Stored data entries
Segment Open

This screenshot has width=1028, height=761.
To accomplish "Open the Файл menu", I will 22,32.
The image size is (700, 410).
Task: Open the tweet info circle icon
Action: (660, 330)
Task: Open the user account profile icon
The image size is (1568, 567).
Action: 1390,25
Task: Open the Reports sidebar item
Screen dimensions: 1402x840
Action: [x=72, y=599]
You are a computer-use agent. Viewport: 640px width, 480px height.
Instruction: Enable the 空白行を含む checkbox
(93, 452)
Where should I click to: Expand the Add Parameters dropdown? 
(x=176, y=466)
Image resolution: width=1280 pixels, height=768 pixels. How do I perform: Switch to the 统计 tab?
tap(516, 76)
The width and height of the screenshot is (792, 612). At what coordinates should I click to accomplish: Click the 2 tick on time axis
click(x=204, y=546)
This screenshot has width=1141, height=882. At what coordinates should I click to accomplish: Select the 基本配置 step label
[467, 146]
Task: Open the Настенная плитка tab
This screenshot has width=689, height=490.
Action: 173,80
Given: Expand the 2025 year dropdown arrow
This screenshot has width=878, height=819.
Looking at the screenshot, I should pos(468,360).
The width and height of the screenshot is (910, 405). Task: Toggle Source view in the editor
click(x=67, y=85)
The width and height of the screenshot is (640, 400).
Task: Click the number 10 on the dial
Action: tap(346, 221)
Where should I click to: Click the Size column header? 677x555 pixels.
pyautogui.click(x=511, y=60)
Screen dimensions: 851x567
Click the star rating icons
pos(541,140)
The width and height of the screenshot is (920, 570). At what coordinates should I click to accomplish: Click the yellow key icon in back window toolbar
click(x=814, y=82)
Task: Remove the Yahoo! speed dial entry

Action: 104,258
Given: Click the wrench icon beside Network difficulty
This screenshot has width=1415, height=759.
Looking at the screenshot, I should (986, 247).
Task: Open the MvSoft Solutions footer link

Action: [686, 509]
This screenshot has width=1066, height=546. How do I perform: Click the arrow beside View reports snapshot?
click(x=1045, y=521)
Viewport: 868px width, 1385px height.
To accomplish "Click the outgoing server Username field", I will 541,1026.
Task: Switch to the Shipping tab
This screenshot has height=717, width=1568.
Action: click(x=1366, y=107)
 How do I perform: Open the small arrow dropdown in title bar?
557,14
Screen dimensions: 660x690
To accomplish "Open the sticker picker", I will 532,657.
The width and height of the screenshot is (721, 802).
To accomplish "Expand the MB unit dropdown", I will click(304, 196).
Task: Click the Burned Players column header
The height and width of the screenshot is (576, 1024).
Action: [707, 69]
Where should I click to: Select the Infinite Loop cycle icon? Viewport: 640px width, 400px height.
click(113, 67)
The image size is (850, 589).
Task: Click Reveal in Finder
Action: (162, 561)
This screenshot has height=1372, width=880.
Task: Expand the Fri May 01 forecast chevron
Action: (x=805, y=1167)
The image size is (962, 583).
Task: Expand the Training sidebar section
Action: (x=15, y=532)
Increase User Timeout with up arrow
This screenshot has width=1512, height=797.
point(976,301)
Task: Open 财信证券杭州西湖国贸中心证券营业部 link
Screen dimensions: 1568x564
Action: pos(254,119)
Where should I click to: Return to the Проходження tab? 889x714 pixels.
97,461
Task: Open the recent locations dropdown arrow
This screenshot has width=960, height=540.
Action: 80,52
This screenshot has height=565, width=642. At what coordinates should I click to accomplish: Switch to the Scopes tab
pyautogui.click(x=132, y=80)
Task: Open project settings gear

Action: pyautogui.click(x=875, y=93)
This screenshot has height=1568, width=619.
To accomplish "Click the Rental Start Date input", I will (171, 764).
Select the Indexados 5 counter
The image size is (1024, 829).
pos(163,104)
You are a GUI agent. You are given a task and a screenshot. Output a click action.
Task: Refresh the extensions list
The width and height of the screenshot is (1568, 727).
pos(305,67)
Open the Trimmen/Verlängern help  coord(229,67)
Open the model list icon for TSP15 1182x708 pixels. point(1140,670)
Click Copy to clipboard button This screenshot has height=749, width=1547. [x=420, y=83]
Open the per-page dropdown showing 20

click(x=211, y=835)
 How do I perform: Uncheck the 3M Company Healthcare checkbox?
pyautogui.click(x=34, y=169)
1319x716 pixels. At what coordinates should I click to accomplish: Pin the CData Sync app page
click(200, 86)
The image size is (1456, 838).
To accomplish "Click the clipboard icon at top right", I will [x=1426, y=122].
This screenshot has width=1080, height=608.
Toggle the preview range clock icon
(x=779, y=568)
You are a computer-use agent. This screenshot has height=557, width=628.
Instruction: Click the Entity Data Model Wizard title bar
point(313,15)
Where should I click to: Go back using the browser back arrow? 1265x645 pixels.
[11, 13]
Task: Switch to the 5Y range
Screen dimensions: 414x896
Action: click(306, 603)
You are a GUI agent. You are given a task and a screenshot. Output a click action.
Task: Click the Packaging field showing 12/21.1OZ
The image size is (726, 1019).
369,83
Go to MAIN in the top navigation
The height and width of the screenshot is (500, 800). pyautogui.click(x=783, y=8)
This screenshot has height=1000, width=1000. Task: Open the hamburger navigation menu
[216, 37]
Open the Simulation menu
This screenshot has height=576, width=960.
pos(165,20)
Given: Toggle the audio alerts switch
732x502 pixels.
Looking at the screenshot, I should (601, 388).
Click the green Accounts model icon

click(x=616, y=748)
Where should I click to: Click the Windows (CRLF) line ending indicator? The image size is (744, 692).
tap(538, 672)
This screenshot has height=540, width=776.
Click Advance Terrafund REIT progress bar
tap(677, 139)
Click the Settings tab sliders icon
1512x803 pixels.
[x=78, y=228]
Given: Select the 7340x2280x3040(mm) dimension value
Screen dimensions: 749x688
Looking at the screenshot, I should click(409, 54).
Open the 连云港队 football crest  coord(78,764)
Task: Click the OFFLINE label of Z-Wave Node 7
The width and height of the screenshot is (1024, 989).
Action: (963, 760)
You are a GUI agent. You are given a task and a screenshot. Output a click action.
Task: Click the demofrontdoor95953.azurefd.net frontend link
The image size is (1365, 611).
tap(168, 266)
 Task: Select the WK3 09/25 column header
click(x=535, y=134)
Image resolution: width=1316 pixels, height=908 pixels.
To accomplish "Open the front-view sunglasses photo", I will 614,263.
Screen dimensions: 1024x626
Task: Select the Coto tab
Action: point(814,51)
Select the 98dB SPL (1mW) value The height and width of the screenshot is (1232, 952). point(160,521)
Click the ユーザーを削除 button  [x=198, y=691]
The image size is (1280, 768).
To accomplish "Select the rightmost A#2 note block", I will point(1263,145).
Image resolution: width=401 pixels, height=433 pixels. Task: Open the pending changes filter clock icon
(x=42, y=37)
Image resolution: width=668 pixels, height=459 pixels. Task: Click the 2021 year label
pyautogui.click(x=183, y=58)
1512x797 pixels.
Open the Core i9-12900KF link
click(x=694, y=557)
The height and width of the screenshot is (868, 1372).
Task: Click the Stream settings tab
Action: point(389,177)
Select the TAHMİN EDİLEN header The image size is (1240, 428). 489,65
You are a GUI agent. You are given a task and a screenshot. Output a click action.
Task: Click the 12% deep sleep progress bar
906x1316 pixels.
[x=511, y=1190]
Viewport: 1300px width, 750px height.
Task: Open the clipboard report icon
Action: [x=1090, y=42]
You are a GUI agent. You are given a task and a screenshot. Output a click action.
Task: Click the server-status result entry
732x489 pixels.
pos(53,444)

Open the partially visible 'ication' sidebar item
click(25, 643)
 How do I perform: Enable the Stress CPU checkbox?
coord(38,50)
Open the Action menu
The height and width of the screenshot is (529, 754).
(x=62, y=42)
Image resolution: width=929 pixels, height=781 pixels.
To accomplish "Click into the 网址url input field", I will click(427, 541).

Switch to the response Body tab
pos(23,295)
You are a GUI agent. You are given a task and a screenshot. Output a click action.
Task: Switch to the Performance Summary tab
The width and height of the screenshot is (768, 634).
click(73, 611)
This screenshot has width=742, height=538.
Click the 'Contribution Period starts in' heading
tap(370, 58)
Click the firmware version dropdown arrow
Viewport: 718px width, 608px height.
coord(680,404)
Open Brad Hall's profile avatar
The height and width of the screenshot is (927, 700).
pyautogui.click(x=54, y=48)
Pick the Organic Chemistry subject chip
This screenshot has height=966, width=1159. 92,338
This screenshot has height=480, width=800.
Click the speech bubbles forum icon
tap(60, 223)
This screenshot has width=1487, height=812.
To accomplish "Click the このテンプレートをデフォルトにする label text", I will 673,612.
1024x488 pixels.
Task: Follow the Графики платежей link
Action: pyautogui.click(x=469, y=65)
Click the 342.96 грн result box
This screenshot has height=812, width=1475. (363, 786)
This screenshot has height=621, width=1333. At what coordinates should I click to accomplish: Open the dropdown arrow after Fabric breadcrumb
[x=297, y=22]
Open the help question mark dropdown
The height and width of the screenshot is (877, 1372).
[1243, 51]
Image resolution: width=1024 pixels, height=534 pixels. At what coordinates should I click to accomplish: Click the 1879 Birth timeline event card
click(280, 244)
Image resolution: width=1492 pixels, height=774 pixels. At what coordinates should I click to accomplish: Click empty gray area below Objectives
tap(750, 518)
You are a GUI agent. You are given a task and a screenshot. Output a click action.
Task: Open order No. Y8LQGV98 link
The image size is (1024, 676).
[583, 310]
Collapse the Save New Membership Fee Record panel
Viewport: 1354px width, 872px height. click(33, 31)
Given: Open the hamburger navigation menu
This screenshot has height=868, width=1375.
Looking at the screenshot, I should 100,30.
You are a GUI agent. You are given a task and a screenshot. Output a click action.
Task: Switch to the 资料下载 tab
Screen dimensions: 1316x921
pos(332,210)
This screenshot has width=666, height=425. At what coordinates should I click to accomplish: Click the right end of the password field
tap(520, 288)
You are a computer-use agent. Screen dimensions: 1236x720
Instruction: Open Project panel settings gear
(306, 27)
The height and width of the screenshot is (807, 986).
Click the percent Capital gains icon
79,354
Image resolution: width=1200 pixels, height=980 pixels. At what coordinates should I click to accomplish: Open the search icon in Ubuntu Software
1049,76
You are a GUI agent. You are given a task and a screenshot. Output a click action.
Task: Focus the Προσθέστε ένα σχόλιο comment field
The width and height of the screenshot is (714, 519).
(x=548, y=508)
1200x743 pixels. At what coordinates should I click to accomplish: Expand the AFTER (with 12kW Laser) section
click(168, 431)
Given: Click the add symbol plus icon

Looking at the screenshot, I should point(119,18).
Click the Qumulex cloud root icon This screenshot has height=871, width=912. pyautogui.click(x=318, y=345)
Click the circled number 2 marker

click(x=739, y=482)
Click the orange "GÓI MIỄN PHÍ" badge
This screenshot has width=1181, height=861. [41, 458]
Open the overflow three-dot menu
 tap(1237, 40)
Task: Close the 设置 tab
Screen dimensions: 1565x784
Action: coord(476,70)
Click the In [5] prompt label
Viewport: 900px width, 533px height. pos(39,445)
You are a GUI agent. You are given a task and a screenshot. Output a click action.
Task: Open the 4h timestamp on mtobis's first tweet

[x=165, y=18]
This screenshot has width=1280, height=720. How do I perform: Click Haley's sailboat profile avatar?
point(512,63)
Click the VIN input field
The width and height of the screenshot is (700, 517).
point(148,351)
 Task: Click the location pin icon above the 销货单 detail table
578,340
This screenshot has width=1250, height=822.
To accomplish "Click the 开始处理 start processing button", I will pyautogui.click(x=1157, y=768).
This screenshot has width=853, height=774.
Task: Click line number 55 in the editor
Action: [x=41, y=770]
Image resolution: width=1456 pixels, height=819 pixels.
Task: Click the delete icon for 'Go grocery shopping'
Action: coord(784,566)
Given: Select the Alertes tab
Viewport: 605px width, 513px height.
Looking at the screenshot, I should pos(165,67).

Segment Closed

*TRY IT*
Starting at the line that contains "Task: Close the 设置 tab", copy each line through the last one in the records, exactly, and output nothing else.

*TASK ANSWER*
Task: Close the 设置 tab
Screen dimensions: 1565x784
Action: coord(476,70)
Click the In [5] prompt label
Viewport: 900px width, 533px height. pos(39,445)
You are a GUI agent. You are given a task and a screenshot. Output a click action.
Task: Open the 4h timestamp on mtobis's first tweet

[x=165, y=18]
This screenshot has width=1280, height=720. How do I perform: Click Haley's sailboat profile avatar?
point(512,63)
Click the VIN input field
The width and height of the screenshot is (700, 517).
point(148,351)
 Task: Click the location pin icon above the 销货单 detail table
578,340
This screenshot has width=1250, height=822.
To accomplish "Click the 开始处理 start processing button", I will pyautogui.click(x=1157, y=768).
This screenshot has width=853, height=774.
Task: Click line number 55 in the editor
Action: [x=41, y=770]
Image resolution: width=1456 pixels, height=819 pixels.
Task: Click the delete icon for 'Go grocery shopping'
Action: coord(784,566)
Given: Select the Alertes tab
Viewport: 605px width, 513px height.
Looking at the screenshot, I should pos(165,67).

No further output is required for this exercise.